We are all about the show! Open any social media platform and you will see a lot of personal bests. Personal best in training, personal best photo, personal best moments. This makes it seem like everyone is always going at 100%. If you need a sign to slow it down a bit. Here it is!
Investing a little thought into your recovery process can help you maximize your fitness training and help you take steps to a new level of performance.
Regulate Your Breath
When you are recovering from a tough set in the gym or in practice, what do you do? If you train out of a commercial gym, you'll see many people grabbing their phones to aimlessly scroll or watching one of the TVs located above the cardio equipment.
Instead of just going into a mindless state, utilize this time more effectively. Practicing a two inhale, one long exhale breathing process during your recovery phases helps you manage the stress of the training session more effectively and tap into recovery. By being more mindful during your recovery periods, you can unlock a better output during each set and each session after.
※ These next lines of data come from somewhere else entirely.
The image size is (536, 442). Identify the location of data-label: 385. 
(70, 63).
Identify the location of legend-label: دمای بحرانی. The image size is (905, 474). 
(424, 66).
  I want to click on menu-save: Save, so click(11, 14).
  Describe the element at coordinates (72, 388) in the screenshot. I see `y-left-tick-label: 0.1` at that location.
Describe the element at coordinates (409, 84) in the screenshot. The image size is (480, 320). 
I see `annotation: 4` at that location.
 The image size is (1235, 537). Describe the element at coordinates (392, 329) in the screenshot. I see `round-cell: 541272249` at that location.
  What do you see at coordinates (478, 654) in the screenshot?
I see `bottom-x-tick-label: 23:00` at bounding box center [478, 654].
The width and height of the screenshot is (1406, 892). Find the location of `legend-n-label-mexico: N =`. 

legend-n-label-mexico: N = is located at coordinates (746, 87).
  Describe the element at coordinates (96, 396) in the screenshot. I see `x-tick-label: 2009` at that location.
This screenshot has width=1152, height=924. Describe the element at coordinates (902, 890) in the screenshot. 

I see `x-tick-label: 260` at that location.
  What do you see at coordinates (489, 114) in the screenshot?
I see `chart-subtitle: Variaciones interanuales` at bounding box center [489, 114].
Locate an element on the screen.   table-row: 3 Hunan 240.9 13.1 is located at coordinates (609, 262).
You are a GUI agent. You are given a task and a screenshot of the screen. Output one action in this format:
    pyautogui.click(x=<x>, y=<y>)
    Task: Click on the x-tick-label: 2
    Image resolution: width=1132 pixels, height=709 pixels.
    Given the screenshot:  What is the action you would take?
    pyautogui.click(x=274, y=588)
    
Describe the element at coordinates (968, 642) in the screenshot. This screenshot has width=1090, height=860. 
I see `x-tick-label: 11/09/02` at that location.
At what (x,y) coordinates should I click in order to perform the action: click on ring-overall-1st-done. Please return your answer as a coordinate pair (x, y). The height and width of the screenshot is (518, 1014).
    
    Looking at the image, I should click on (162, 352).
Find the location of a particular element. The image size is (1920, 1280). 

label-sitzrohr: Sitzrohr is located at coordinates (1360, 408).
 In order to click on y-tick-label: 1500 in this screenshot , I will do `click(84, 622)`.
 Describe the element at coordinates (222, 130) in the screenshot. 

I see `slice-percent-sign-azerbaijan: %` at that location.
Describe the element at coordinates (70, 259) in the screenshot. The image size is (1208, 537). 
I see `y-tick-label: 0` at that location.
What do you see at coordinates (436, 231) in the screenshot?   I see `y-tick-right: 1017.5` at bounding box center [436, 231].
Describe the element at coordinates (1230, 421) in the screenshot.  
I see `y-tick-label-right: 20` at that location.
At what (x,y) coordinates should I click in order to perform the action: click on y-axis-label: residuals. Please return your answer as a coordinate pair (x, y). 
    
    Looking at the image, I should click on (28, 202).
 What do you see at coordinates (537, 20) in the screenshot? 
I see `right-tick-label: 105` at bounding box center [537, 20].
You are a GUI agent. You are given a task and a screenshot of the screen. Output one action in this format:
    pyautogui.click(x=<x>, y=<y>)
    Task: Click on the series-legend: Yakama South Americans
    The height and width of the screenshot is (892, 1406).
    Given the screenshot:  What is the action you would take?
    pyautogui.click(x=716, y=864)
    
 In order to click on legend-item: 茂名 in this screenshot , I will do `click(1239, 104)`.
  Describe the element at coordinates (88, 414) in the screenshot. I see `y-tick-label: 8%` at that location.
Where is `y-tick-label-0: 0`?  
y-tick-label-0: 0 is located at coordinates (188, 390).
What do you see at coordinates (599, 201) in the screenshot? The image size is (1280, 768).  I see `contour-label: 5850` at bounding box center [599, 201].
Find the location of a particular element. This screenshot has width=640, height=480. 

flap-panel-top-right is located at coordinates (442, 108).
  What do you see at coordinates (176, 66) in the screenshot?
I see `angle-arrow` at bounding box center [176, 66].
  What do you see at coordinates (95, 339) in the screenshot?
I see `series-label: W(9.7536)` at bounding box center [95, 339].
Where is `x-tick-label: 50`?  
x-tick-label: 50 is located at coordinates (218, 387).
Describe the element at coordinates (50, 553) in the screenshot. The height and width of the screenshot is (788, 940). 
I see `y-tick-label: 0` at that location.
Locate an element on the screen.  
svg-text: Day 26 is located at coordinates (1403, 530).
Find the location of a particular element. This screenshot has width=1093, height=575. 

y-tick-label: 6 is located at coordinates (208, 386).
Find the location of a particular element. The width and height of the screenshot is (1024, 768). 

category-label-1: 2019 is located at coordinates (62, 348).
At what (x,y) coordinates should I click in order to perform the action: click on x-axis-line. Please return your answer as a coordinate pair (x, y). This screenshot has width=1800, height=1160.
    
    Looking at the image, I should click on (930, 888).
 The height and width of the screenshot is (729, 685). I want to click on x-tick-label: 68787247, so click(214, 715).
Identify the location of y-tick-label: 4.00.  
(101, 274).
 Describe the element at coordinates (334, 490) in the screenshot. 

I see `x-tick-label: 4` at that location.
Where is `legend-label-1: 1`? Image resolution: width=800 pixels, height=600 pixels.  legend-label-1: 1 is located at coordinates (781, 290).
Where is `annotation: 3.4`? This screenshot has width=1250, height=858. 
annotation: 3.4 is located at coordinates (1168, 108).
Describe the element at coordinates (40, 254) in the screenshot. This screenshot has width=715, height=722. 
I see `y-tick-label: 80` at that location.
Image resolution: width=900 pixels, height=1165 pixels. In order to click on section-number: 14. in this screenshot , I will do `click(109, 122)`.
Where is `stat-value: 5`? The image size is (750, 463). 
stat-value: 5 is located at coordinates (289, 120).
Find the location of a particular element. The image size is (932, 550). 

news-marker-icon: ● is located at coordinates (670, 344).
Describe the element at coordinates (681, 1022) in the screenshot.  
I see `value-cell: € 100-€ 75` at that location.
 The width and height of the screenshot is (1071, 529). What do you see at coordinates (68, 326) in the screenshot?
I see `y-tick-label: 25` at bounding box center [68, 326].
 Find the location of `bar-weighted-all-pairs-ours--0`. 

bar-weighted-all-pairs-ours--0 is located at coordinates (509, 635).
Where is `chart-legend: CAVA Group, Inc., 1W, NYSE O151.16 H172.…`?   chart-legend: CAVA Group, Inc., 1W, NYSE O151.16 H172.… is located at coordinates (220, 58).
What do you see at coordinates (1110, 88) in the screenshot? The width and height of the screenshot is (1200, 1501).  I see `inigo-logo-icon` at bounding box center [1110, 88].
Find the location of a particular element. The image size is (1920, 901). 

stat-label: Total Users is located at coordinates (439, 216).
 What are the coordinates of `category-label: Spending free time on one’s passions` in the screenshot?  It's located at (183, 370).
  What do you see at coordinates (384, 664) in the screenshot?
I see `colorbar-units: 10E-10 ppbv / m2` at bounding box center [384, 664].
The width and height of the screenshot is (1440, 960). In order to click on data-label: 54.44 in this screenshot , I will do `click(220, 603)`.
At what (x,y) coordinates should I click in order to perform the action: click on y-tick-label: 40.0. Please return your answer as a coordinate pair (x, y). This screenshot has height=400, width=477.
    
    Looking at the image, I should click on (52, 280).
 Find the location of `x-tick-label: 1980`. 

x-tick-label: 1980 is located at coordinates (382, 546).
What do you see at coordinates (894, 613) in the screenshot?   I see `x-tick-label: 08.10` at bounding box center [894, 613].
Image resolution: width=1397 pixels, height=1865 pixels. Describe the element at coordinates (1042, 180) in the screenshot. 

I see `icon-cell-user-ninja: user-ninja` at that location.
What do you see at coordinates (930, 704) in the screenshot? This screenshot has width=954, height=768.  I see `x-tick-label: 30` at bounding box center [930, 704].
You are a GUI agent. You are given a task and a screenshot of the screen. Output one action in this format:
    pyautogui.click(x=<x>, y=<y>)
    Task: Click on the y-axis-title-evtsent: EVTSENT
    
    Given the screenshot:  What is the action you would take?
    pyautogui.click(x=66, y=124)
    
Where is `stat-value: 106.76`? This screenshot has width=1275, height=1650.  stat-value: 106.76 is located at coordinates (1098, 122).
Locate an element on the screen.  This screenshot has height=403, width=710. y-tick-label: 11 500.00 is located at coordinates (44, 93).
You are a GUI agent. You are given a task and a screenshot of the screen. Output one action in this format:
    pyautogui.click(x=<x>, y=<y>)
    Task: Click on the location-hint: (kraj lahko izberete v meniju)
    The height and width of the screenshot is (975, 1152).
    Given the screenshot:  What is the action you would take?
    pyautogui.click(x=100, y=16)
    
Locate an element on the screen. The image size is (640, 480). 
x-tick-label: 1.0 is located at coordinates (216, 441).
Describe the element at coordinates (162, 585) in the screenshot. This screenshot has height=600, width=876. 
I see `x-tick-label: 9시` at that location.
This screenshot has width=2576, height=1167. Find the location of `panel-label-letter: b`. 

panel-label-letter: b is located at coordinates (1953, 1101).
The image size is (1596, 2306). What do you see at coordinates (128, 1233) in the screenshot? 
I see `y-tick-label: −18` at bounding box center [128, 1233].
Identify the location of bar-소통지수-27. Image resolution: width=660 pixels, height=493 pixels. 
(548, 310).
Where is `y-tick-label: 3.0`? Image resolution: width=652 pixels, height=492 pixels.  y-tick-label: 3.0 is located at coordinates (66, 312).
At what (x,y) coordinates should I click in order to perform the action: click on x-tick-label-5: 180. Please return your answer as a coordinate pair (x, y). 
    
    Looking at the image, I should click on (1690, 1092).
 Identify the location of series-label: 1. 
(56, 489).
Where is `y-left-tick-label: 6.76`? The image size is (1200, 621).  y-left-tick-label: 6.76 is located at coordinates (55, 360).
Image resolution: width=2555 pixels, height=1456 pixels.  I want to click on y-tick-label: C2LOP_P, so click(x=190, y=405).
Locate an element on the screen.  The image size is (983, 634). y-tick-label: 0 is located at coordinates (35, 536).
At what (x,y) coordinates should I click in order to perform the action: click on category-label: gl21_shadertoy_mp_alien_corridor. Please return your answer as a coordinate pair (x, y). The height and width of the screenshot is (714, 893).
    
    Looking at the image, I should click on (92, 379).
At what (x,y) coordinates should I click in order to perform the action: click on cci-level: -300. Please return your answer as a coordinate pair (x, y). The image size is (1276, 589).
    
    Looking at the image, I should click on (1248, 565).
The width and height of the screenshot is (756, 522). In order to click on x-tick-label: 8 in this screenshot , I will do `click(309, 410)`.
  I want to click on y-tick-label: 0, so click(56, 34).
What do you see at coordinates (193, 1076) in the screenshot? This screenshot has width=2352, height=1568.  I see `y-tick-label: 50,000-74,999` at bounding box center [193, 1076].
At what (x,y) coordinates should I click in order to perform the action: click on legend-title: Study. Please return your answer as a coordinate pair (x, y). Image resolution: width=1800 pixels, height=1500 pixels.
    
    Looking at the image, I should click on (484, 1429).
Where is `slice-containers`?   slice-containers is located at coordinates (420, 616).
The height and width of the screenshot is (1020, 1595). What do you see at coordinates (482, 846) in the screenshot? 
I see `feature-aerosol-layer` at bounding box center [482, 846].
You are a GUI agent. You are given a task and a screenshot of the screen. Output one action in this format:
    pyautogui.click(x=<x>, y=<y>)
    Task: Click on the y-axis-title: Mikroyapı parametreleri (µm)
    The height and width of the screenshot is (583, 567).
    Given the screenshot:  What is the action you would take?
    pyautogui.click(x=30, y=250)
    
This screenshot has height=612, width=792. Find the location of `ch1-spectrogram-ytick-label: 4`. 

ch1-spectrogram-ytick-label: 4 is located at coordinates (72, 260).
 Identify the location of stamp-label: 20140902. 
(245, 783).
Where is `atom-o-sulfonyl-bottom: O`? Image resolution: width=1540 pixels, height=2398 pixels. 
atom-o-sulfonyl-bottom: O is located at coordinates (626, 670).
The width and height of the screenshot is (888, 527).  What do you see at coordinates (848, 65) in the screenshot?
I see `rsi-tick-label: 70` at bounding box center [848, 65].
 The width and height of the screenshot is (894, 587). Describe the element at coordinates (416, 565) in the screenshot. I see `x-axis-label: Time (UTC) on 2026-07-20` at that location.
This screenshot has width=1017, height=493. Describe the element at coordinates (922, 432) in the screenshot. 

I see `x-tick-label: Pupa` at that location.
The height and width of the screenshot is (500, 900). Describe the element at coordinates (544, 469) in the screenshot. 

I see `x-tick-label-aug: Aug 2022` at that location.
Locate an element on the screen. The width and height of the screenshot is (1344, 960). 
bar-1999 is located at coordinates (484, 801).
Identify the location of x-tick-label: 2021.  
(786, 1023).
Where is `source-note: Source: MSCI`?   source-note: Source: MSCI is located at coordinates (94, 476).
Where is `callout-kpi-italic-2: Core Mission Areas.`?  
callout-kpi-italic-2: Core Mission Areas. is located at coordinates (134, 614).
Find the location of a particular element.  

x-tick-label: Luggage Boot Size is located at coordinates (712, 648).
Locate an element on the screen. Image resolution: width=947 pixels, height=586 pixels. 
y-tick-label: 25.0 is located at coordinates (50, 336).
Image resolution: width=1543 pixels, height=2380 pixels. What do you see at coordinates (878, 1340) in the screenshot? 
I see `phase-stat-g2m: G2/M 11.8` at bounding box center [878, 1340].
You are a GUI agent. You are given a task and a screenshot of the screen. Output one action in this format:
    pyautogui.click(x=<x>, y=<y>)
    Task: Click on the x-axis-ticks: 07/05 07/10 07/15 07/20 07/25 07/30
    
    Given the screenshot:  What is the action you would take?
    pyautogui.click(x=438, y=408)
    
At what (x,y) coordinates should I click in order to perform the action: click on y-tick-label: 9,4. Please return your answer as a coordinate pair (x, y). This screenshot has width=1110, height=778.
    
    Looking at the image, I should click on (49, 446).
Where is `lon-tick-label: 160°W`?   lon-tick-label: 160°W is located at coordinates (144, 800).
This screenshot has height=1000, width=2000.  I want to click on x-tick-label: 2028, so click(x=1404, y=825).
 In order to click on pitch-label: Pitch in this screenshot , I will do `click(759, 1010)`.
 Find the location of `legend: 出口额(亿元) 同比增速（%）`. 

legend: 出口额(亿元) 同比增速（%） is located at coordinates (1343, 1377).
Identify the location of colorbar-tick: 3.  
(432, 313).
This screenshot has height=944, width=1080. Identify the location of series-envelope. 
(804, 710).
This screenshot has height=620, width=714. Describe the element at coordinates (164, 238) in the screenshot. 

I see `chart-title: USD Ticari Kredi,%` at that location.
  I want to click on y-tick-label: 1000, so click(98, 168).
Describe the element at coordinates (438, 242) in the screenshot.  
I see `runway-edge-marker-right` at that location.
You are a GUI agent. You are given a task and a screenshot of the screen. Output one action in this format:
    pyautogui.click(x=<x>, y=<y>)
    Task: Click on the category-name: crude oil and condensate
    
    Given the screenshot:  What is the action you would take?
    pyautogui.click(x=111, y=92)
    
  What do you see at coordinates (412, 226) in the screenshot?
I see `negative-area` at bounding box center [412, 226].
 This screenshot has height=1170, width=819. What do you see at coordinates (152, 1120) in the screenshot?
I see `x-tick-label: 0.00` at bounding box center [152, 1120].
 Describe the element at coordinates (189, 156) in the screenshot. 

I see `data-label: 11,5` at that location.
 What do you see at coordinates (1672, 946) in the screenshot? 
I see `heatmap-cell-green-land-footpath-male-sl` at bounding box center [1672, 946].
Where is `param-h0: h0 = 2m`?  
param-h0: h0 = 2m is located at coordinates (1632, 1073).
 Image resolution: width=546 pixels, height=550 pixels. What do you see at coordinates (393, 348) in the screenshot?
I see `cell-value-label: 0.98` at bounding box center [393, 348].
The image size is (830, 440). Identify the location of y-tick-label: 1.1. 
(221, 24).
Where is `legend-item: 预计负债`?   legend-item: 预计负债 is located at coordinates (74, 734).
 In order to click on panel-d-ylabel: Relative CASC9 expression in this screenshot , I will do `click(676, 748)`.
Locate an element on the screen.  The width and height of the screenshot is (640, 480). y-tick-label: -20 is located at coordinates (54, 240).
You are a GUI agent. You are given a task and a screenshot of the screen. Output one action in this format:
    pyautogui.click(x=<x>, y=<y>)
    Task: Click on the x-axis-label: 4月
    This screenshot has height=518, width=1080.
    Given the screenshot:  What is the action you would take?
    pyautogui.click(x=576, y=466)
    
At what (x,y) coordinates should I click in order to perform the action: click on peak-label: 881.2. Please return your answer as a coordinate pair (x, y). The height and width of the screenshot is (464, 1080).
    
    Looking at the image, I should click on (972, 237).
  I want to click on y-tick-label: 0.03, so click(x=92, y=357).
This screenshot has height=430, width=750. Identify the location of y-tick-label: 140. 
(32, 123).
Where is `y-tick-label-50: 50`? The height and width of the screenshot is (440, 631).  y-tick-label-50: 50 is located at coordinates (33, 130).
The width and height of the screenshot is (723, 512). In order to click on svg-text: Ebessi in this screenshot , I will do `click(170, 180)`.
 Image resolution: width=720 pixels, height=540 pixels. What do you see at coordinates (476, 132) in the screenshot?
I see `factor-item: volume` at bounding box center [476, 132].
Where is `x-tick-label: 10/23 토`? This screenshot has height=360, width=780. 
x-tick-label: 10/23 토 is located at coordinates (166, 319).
Here is an example of this breathing process provided by the Huberman Lab.
This is also a great addition to your post-training routine. Instead of rushing out the door and into a world of intense stimuli, take a moment and perform this breathing technique. Start with 2-3 minutes of focused breathing and gradually progress to 5-minutes of focused breathing post-training session. This practice will help you down-regulate from the intensity of the session and help you avoid an intense post-workout dip a few hours down the road.
Tap into Zone 2
At the risk of sounding like Gran Torino telling you to "get off my yard," I want to point out this social media view of training. When you look at social media, you see people doing hard workouts, hitting personal bests, and crushing life. What we fail to realize is that this is just a small snapshot into the training plan as a whole. We can't go hard all day every day. To be honest, I love training, and the thought of going hard all day every day sounds absolutely dreadful.
An undervalued area of "training" is spending 150-180 minutes in a Zone 2 heart rate each week. Hitting this marker regularly helps with recovery, memory, mood, cardiovascular health, and even disease management.
Zone 2 is around 60-70% of your Heart Rate max. It should feel relatively easy and like you could go for a really long time at this intensity. Some other benefits include increasing your capillary density and also improved fat-burning capabilities.
Need some help calculating a heart rate range for your zone 2 efforts?
If you are mainly focused on strength and hypertrophy, you might be fearful of this form of aerobic training affecting your gains. Rest easy knowing that zone 2 does not provide enough stimulus to negatively affect your gains. There is even a chance it helps you with these gains by improving your blood flow to working muscles.
Adding this weekly zone 2 focus allows you to keep a well-rounded physiological profile.
What does your schedule look like today? If you have a 20-30 minute phone call on the calendar, make this a time to move at a level of low-intensity activity (ex. pace around the office). Finding pockets of time like this to get some low-intensity movement in throughout your day can add up to a happier feeling body and mind long-term.